Ekspresi serius Kazuki yang mematikan, membuat Seol Jihu gugup.
"Oke."
"Baik. Aku akan mencari Hugo dan orang itu. Kamu bawa
Maria dan Chung Chohong ke sini. ”
Mendengar Kazuki mengatakan jika tim asli mereka harus
bertemu, Seol Jihu mengangguk segera.
Segera, aliansi Umi Tsubame dan Carpe Diem bertemu. Sekarang
semuanya berubah seperti ini, semua orang tak punya pilihan, selain masuk
bersama.
Orang-orang yang menyadari hal ini tetap memasuki lubang,
bahkan ketika merasa gelisah. Tapi masalahnya adalah, dengan orang-orang yang
tak berniat memasuki Tahap 3. Mereka dengan keras menolak untuk masuk.
Pasir di jam pasir terus mengalir, dan tak ada cukup waktu
untuk membujuk mereka. Pada akhirnya, yang kuat, yang mayoritas, mulai
mengambil pendekatan yang lebih kuat.
Bisakah ancaman dianggap sebagai metode persuasif? Tanpa
memberi yang lain kesempatan untuk berbicara, mereka mulai mengintimidasi orang
lain untuk masuk.
Seorang pria berjalan dengan susah payah ke dalam lubang, dengan
menangis. Dengan beberapa Archer yang mengancam akan membunuhnya jika dia tak
masuk, pilihan lain apa yang ia miliki?
Orang-orang yang masuk dari ancaman verbal itu menyenangkan.
Ada beberapa yang menolak dan berdiri di tempat mereka, bahkan ketika mereka
diancam oleh orang-orang yang jauh lebih kuat dari mereka. Orang-orang ini
diseret dengan paksa.
Seorang wanita berteriak dan berjuang mati-matian dengan
seluruh kekuatannya. Tapi, Oh Rahee menarik rambutnya dan melemparkannya ke Plaza
of Sacrifice.
Dan ketika semakin banyak orang secara paksa dilemparkan ke Plaza
of Sacrifice, jeritan protes mulai mereda.
Dengan dua atau tiga menit tersisa, mayoritas berhasil
menekan minoritas dan akhirnya mulai memasuki lubang dengan napas lega.
Sementara itu, Seol Jihu diam-diam berdiri di sela-sela. Dia
tak punya pilihan lain.
Yang lemah, yang tak tertarik pada Tahap 3. Tapi, mereka
secara paksa diseret ke lubang kiri, di mana mereka memiliki peluang besar
untuk mati.
Yang kuat, yang menolak untuk mengambil risiko dan
mengorbankan diri.
Dia setuju dengan logika masing-masing pihak.

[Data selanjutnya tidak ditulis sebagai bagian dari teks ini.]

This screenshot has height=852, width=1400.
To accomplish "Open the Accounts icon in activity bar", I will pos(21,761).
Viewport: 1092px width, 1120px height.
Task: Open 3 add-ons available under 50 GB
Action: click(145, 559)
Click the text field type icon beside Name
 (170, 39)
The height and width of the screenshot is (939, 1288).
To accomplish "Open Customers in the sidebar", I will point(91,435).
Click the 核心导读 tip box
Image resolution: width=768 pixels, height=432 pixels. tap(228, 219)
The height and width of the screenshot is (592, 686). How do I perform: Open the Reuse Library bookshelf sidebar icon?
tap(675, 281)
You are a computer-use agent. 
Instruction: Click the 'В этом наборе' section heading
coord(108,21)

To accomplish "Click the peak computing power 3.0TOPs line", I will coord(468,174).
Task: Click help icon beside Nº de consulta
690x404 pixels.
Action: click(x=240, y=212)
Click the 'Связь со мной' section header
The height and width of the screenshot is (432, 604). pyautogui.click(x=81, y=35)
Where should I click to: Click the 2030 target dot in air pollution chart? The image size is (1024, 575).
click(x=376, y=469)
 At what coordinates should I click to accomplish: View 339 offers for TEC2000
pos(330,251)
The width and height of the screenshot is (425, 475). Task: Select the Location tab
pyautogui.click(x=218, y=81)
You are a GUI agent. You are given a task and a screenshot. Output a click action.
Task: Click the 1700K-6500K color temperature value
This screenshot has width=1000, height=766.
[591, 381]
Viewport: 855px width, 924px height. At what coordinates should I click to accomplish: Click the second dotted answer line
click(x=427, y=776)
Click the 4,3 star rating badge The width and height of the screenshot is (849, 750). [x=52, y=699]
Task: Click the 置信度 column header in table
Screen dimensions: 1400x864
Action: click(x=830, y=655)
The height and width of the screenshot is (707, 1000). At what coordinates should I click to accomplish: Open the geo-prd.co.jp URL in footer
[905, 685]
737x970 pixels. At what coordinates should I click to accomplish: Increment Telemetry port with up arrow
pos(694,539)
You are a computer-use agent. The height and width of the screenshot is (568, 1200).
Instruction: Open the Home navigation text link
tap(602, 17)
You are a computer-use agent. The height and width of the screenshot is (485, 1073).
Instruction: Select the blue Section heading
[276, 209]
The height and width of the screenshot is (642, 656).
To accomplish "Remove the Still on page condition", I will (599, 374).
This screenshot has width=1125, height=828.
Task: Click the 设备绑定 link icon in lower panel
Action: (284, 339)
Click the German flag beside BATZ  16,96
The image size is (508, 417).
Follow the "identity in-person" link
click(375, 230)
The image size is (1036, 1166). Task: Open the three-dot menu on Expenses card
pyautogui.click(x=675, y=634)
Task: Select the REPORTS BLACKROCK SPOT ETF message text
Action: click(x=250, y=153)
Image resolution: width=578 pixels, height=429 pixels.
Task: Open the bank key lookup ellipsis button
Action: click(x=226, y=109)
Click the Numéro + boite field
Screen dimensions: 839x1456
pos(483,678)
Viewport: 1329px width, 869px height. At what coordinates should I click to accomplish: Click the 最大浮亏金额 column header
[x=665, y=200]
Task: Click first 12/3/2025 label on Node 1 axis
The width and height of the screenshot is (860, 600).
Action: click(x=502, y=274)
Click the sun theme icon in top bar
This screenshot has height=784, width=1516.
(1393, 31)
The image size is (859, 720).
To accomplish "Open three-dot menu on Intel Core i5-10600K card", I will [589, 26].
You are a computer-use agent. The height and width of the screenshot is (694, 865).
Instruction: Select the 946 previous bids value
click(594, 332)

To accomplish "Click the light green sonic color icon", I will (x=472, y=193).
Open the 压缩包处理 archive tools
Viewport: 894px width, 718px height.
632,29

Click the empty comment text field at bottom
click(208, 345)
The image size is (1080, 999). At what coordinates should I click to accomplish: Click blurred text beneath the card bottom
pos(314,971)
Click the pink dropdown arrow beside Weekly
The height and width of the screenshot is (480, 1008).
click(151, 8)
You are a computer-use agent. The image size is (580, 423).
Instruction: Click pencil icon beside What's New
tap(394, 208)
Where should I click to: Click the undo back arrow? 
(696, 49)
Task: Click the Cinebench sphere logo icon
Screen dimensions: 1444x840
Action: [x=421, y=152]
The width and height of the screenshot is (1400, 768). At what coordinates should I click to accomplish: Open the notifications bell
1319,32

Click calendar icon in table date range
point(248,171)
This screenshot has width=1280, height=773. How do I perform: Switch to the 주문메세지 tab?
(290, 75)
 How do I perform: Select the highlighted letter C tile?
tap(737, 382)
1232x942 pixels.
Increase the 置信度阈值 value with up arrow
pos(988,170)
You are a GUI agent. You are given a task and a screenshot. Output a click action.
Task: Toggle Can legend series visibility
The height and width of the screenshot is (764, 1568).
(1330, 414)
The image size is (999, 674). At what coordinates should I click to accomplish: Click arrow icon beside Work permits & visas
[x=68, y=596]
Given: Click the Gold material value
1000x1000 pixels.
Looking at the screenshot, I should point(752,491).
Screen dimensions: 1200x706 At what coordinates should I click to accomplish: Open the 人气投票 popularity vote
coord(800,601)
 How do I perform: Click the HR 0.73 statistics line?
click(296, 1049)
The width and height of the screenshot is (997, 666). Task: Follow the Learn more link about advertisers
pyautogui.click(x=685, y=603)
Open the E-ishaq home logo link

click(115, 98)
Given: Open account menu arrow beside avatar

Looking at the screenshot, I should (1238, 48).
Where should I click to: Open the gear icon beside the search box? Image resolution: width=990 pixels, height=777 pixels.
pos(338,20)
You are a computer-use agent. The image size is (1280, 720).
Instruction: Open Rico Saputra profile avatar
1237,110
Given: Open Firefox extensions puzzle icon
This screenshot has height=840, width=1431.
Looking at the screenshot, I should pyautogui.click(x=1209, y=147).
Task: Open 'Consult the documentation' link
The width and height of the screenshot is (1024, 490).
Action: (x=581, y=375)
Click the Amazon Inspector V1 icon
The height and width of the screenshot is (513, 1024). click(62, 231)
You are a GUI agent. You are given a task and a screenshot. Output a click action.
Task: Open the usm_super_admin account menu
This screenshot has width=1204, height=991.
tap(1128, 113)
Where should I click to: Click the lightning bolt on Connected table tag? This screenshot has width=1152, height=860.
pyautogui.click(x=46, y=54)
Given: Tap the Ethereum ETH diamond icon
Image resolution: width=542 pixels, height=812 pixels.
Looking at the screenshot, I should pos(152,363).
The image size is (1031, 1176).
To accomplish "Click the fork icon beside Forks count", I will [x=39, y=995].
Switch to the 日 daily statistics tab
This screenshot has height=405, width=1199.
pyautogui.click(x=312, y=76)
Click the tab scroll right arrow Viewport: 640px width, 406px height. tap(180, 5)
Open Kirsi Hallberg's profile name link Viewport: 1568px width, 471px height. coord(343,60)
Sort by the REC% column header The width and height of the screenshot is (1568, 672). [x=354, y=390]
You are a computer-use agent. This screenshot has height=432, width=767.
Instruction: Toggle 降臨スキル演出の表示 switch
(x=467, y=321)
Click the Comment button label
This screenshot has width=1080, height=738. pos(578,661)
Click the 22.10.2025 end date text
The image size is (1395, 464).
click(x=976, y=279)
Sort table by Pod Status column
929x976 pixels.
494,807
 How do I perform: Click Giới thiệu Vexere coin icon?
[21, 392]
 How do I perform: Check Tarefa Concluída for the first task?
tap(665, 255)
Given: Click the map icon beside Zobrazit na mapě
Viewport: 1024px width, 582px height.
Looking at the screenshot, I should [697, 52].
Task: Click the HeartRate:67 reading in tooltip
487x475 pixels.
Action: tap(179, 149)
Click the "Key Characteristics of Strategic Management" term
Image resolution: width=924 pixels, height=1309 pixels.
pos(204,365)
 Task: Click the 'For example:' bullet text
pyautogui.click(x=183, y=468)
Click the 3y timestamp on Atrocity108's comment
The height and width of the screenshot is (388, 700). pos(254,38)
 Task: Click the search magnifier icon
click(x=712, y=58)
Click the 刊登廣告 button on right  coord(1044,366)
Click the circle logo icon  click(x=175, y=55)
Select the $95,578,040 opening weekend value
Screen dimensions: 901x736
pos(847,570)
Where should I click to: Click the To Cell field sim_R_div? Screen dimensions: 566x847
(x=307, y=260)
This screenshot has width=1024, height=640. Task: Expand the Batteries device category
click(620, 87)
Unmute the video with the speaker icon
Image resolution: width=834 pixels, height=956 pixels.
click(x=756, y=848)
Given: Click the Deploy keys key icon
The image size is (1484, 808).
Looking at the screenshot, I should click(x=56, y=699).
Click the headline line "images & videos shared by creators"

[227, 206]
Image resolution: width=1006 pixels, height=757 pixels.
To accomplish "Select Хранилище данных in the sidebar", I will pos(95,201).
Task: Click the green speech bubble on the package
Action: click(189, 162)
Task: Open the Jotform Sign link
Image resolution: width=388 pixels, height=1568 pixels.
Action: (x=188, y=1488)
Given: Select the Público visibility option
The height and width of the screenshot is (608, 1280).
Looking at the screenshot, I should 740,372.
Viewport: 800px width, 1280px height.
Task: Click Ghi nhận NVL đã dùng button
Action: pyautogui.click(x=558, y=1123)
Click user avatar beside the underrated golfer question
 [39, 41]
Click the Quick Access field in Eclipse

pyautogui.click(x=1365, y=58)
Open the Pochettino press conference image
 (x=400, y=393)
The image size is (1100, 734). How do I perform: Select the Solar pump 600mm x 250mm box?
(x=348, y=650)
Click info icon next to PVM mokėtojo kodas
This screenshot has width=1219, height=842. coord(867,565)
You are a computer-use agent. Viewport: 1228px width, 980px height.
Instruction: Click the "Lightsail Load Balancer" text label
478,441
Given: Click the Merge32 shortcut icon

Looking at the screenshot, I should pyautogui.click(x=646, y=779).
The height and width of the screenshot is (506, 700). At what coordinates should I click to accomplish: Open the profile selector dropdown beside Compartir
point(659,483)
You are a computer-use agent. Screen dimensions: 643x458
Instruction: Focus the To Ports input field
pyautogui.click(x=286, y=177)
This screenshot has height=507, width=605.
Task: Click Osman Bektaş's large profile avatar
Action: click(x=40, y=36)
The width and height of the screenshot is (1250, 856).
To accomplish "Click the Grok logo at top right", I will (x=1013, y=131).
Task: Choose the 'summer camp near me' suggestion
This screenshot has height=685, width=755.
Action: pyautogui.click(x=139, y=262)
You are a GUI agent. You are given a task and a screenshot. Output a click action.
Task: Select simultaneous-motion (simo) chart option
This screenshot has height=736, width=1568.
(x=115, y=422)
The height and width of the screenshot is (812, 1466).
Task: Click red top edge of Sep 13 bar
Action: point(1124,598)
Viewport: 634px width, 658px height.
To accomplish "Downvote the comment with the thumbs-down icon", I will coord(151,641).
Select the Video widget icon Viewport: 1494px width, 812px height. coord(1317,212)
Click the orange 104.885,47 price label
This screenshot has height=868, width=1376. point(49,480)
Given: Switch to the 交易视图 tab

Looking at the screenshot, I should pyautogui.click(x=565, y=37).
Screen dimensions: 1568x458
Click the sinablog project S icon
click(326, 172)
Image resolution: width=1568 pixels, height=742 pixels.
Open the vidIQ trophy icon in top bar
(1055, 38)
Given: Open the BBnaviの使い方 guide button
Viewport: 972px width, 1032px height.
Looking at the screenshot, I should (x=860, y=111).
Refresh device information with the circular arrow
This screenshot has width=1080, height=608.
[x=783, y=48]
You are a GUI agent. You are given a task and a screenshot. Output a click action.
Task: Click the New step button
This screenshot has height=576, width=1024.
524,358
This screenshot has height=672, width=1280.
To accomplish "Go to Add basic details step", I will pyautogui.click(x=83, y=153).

Ketika jumlah orang yang tersisa di lapangan berkurang hanya
sekitar sepertiga, Seol Jihu berjalan menuju lubang dengan wajah pahit.
***
Bagian dalam Plaza of Sacrifice adalah kekacauan itu
sendiri.
Karena orang dilemparkan dengan rencana itu, 'mari kita
masuk dulu dan berpikir sesudahnya', tak ada sedikit pun keteraturan yang dapat
ditemukan.
Dari dalam, Plaza of Sacrifice tidaklah gelap, tapi cerah.
Tik seperti bagaimana kelihatannya dari luar, itu cukup luas untuk menampung
seribu orang.
Di sekeliling dindingnya yang bundar ada sepuluh pintu yang
terpisah lebar. Rasanya seperti mereka telah memasuki Colosseum Romawi kuno.
Bukan sebagai penonton, tapi sebagai gladiator.
Pada saat itu, tujuh pintu secara bersamaan dibuka, dan
tangisan melengking terdengar.
-Huaaa!
Teriakan itu cukup dingin untuk menutupi punggung seseorang
dengan merinding. Selanjutnya, ketika Seol Jihu melihat sekelompok monster
berjalan keluar dari pintu, dia merengut.
Lebih dari dua puluh monster berjalan keluar dari setiap
pintu. Selain itu, mereka adalah monster yang pernah ia hadapi sebelumnya.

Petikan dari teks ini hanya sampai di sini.